▸ TASK
Condense the paragraph of the Mummers review that begins "For an act built upon such opaque veils of secrecy" into a short bulleted list that keeps its main facts.

▸ SOURCE EXCERPT
+++

This being a collection of folk standards, the main theme of Mummers is death and dying and the various tale woven around these are recreated and performed with relish.  From the off, it’s clear that bringing the age-old subject matter of mortality as entertainment into the modern age is going to be a difficult listen: ‘The Butcher Boys’ leads us inwards with drones provided quite literally with the sound of unmanned military aircraft over Gaza, accompanied by a cold, computerised list of dead heroes and villains.  After such a downbeat introduction, anything and everything is fair game.

For an act built upon such opaque veils of secrecy, The FLK don’t half like explaining their tricks via extensive explanatory notes against each song title, ‘The Martyr’s Lament’ in particular enjoying a lengthy history and reveal.  This may be a way of misdirection away from their own played parts in this but it’s also a shared joy in the source material for others to find and interpret, which perhaps is the entire point of this project.  What they also do well to their credit is in the promotion of their guest vocalists’ talents at the forefront of every song, along with their own names.  Brightest of these guests is Lucy Ward, whose impassioned voice fits both the lamenting of ‘Side One’s The Plague’ (in particular the “I am sick and I must die” chorus, sung with moribund relish) and the sparse and aforementioned ‘Martyr’s Lament of Side Two’, performed with a chilling beauty.

The middle of the record is a bit of an oddness, as it gets a bit poptastic – to be fair, this is not unlike their forbears, and indeed in the same vein they subvert the hooks and catchy choruses with a list of Folklore events and Morris teams courtesy of the ‘Museum of British Folklore (Bedlam)’, re-prioritises the choral items of Scarborough Fair in ‘Troubadour’ (Thyme fans can rest easy however), and adds snippets of Irving Berlin to the sublime ‘Joy of My Heart’.

It’s a darkly fun record that shows how far The FLK have progressed with a sound and image that is of course appropriated on the one hand but utterly unique with the other, to the point where they are very much their own entity within this little universe of someone else’s creation.  In a world where “re-imagining” what’s gone on before is becoming standard practice right across the entertainment industry, it’s actually good to see this re-imagining being treated with a bit of actual imagination for a change.

+++

▸ INFORMATION PROVIDED
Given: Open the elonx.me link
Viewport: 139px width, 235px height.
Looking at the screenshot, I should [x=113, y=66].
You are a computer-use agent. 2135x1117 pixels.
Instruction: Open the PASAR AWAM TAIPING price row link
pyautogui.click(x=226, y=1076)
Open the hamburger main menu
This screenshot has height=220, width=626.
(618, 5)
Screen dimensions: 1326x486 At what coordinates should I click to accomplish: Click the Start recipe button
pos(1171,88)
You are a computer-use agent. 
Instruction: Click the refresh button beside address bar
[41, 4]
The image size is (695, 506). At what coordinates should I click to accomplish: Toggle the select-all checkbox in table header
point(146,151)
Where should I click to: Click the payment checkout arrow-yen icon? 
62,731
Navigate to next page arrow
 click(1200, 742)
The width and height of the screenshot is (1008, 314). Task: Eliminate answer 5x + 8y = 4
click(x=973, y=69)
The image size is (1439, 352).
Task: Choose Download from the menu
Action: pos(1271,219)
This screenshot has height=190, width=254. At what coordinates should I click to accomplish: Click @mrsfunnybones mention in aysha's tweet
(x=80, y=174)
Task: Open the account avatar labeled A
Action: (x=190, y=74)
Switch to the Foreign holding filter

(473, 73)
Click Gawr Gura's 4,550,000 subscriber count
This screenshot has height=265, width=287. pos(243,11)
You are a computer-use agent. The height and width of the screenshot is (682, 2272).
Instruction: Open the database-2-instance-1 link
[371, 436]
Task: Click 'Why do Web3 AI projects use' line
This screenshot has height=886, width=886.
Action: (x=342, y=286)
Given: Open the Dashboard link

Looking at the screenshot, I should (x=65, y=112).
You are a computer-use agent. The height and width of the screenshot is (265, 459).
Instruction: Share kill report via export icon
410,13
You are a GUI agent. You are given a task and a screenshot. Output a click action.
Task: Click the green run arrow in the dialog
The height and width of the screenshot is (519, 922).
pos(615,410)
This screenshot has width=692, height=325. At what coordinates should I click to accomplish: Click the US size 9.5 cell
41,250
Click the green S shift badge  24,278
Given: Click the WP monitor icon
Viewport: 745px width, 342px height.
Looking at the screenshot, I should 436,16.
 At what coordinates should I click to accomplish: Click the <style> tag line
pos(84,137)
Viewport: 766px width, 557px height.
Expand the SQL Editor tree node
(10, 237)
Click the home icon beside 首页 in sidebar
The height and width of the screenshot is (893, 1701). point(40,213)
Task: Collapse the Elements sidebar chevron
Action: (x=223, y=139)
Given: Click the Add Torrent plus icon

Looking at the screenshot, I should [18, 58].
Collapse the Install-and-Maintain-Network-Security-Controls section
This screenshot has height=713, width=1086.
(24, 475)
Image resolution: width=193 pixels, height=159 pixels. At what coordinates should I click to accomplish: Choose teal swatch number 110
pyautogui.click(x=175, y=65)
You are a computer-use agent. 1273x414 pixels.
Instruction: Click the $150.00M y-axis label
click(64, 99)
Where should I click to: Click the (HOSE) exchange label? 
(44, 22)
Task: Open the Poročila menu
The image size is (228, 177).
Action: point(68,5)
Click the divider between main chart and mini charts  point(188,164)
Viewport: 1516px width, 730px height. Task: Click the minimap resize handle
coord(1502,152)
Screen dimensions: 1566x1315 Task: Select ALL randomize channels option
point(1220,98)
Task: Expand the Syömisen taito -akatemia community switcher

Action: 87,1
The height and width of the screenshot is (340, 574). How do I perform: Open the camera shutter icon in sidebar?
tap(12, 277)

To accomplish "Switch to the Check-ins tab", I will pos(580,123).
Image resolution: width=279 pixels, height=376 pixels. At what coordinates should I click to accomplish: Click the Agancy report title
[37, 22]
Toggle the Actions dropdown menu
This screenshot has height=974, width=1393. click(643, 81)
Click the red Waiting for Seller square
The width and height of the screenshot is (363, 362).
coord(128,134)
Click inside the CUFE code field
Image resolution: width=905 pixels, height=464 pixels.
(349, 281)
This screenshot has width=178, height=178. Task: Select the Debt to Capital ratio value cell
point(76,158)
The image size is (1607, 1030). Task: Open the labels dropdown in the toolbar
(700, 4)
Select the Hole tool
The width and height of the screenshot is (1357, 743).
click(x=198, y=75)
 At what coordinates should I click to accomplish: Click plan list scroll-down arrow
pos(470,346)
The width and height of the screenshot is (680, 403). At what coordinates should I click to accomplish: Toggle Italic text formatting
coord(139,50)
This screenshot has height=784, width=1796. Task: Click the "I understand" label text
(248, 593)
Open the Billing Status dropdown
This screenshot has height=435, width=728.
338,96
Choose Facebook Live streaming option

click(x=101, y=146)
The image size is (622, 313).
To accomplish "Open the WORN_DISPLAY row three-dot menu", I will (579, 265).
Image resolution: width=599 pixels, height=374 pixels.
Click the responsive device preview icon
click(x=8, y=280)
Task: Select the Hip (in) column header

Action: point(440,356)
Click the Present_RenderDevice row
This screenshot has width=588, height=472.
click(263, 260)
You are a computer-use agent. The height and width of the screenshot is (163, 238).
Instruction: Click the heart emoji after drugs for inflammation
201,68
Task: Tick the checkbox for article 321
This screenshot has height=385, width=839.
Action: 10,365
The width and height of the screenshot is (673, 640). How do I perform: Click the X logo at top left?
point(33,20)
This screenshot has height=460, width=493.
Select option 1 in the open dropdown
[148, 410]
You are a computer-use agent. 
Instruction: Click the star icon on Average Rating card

+++

▸ ANSWER IN FULL
- Despite their secrecy, The FLK attach extensive explanatory notes to each song title. "The Martyr's Lament" gets an especially long history.
- The notes may steer attention away from the band's own roles. They also share the band's enjoyment of the source material for others to find and interpret, which may be the point of the whole project.
- The band puts its guest vocalists' names at the front of every song, alongside their own.
- Lucy Ward is the strongest guest. Her impassioned voice suits the lament "The Plague," especially the "I am sick and I must die" chorus. She also sings the sparse "The Martyr's Lament" with chilling beauty.